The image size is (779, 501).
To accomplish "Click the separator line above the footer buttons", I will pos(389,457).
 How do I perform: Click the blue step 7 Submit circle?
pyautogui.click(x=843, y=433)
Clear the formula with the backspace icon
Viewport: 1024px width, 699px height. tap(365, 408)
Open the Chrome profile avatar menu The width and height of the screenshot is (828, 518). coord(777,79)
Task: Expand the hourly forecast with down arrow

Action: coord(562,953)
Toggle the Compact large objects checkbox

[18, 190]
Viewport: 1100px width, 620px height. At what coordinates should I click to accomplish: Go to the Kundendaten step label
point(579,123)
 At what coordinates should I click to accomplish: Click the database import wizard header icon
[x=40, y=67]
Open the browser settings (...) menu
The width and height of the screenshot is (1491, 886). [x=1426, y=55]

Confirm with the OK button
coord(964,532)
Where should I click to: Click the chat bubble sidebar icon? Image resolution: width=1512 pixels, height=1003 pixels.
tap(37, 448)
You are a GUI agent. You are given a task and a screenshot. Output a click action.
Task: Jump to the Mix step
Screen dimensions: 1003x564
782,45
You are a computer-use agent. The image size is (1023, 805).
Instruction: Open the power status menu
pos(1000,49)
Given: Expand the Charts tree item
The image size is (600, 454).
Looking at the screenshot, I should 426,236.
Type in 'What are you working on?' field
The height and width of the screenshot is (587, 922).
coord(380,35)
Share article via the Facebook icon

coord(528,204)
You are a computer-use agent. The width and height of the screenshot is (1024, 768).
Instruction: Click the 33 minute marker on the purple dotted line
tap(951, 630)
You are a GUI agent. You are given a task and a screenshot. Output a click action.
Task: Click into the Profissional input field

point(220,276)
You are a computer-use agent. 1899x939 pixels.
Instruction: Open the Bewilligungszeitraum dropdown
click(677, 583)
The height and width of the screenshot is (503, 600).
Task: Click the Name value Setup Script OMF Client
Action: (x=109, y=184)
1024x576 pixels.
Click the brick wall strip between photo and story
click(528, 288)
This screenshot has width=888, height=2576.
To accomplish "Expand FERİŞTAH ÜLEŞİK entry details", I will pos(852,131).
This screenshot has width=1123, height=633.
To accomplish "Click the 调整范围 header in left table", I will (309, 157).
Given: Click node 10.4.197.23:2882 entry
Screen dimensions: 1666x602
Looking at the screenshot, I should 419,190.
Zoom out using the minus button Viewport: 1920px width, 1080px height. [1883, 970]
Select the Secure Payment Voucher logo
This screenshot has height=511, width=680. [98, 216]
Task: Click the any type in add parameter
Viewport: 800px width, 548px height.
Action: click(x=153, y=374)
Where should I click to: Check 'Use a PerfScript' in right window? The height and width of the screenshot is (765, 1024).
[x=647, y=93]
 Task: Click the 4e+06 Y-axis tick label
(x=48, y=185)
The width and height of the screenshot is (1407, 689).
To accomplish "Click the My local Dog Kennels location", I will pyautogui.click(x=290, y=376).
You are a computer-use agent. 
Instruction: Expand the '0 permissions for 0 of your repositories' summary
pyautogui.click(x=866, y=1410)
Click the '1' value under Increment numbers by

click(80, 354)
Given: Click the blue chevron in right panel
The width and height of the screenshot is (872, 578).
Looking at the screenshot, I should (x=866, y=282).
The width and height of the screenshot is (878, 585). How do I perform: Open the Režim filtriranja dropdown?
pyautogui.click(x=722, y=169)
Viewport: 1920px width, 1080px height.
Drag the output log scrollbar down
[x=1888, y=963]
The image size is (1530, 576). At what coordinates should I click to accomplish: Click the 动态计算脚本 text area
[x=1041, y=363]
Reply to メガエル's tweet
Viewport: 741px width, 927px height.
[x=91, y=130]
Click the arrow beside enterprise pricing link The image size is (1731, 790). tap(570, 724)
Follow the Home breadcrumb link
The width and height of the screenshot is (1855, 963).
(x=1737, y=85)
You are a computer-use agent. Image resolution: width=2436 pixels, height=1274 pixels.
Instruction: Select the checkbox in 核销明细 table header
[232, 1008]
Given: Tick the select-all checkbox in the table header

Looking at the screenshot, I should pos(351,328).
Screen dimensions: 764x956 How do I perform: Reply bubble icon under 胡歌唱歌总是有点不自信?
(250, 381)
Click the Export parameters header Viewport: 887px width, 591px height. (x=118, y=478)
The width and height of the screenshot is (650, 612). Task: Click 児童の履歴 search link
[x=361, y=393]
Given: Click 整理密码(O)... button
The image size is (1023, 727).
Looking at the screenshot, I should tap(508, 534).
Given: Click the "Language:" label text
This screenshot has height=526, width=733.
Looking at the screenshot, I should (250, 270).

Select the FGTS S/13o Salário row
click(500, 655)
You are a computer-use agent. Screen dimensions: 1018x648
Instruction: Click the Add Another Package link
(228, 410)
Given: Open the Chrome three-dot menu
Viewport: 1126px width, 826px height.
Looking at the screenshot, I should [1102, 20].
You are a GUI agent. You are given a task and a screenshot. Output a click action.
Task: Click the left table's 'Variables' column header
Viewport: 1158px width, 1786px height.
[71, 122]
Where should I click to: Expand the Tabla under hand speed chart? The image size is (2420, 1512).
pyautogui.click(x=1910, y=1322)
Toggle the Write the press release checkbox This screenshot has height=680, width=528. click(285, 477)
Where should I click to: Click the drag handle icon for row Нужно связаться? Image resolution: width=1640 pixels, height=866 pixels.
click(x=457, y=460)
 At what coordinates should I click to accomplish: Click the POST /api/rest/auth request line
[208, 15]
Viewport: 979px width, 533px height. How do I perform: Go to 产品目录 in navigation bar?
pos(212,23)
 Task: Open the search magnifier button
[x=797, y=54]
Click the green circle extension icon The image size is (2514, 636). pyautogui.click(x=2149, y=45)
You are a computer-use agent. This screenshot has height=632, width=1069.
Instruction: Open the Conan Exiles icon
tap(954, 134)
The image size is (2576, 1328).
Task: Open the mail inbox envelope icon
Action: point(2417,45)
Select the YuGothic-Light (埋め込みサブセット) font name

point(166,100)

____

▶ [Directions] Taking the material above, extract exactly and only the lines from the line with "Instruction: Click the 33" to the line with "You are a computer-use agent. 1899x939", inclusive of both.

▶ [Solution]
Instruction: Click the 33 minute marker on the purple dotted line
tap(951, 630)
You are a GUI agent. You are given a task and a screenshot. Output a click action.
Task: Click into the Profissional input field

point(220,276)
You are a computer-use agent. 1899x939 pixels.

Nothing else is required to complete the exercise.